Battery State-of-Charge Estimation Prototype using EMF Voltage Prediction
Sprache des Titels:
Proceedings of the IEEE International Symposium on Circuits and Systems (ISCAS 2014)
A reliable knowledge of cell parameters like the state-of-charge (SoC) is essential for the optimization of batterypowered applications. Usually, during relaxation (the phase of no or low loads) the SoC is determined based on the measurement of the battery?s electro-motive force (EMF).

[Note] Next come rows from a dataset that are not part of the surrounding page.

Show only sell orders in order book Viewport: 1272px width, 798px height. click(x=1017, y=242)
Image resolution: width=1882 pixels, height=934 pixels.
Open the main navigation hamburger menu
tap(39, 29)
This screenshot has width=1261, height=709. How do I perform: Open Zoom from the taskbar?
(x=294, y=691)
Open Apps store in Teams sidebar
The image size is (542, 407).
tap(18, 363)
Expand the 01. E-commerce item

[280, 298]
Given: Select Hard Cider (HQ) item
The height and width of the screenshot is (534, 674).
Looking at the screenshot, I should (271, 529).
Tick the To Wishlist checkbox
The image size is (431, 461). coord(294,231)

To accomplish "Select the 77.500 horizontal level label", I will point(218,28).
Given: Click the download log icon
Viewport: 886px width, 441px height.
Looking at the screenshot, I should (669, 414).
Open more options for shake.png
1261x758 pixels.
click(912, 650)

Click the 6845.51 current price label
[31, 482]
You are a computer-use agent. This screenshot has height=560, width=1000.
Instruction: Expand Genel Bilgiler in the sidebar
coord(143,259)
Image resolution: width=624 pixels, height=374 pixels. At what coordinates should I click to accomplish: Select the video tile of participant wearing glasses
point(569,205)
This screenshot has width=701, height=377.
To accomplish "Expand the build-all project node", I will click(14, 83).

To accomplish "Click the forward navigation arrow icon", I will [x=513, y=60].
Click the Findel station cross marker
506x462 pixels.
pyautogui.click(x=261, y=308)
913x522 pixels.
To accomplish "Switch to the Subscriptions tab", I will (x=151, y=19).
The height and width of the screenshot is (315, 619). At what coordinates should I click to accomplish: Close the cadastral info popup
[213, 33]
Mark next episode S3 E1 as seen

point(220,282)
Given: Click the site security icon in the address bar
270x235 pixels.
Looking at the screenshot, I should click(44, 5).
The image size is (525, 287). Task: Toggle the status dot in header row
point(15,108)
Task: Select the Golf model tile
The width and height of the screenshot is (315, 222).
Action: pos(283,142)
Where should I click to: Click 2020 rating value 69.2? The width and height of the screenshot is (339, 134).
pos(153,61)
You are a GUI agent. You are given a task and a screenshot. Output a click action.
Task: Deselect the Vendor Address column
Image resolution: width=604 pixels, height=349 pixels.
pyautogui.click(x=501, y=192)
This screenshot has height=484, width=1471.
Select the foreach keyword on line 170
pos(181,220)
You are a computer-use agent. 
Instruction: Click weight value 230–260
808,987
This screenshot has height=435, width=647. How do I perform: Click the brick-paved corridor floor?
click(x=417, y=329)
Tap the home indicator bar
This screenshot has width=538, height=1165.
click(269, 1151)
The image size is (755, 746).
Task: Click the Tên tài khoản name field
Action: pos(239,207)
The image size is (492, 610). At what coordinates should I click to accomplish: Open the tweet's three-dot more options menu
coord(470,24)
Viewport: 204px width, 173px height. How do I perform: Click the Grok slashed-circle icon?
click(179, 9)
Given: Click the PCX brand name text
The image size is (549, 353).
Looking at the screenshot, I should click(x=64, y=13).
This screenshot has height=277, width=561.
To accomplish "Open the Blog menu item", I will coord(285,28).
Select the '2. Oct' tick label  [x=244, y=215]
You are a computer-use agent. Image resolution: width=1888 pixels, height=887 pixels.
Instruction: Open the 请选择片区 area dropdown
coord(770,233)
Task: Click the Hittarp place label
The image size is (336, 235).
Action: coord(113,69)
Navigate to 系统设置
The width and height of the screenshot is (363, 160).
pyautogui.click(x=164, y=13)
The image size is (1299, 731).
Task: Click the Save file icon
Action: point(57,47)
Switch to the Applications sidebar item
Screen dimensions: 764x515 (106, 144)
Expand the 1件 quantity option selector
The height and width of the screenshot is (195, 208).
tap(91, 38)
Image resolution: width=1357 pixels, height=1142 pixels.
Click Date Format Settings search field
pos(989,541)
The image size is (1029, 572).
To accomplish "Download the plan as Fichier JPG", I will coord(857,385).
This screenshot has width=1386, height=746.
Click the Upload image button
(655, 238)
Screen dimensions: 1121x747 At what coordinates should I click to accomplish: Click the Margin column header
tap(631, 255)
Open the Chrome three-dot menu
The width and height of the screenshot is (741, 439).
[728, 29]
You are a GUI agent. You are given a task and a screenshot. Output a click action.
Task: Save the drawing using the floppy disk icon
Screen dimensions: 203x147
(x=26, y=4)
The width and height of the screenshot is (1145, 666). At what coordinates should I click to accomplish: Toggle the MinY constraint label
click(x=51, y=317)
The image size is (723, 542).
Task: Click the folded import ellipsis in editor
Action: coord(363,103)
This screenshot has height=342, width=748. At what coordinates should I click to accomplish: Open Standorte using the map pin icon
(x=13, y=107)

To obtain a reliable measurment, it is required that the battery voltage transient is in a well-relaxed state, which is rarely reached in practice (e.g. due to periodic discharge activities). In this paper, a predictive methodology is presented which is able to forecast the EMF and therewith the SoC already during a not well-relaxed state of the voltage transient. A nonlinear relaxation voltage model is reformulated such that the problem can be treated as a linear
least squares estimation problem. Based on this estimation, the
performance is evaluated with respect to the following aspects:
prediction time, current rate influence, SoC influence, cell-to-cell
deviation, or rather aging and temperature effects. Experimental results are presented for a fixed-point implementation of the estimation scheme on a CY8CKIT-050 PSOC5 programmable system on chip. For validation, measurements of 2:25Ah Sanyo UR18650A lithium cells have been used. It is shown that the presented approach offers an improved re-initialization methodology for the Coulomb counting method, and that it clearly outperforms the usual EMF-measurement based SoC determination method.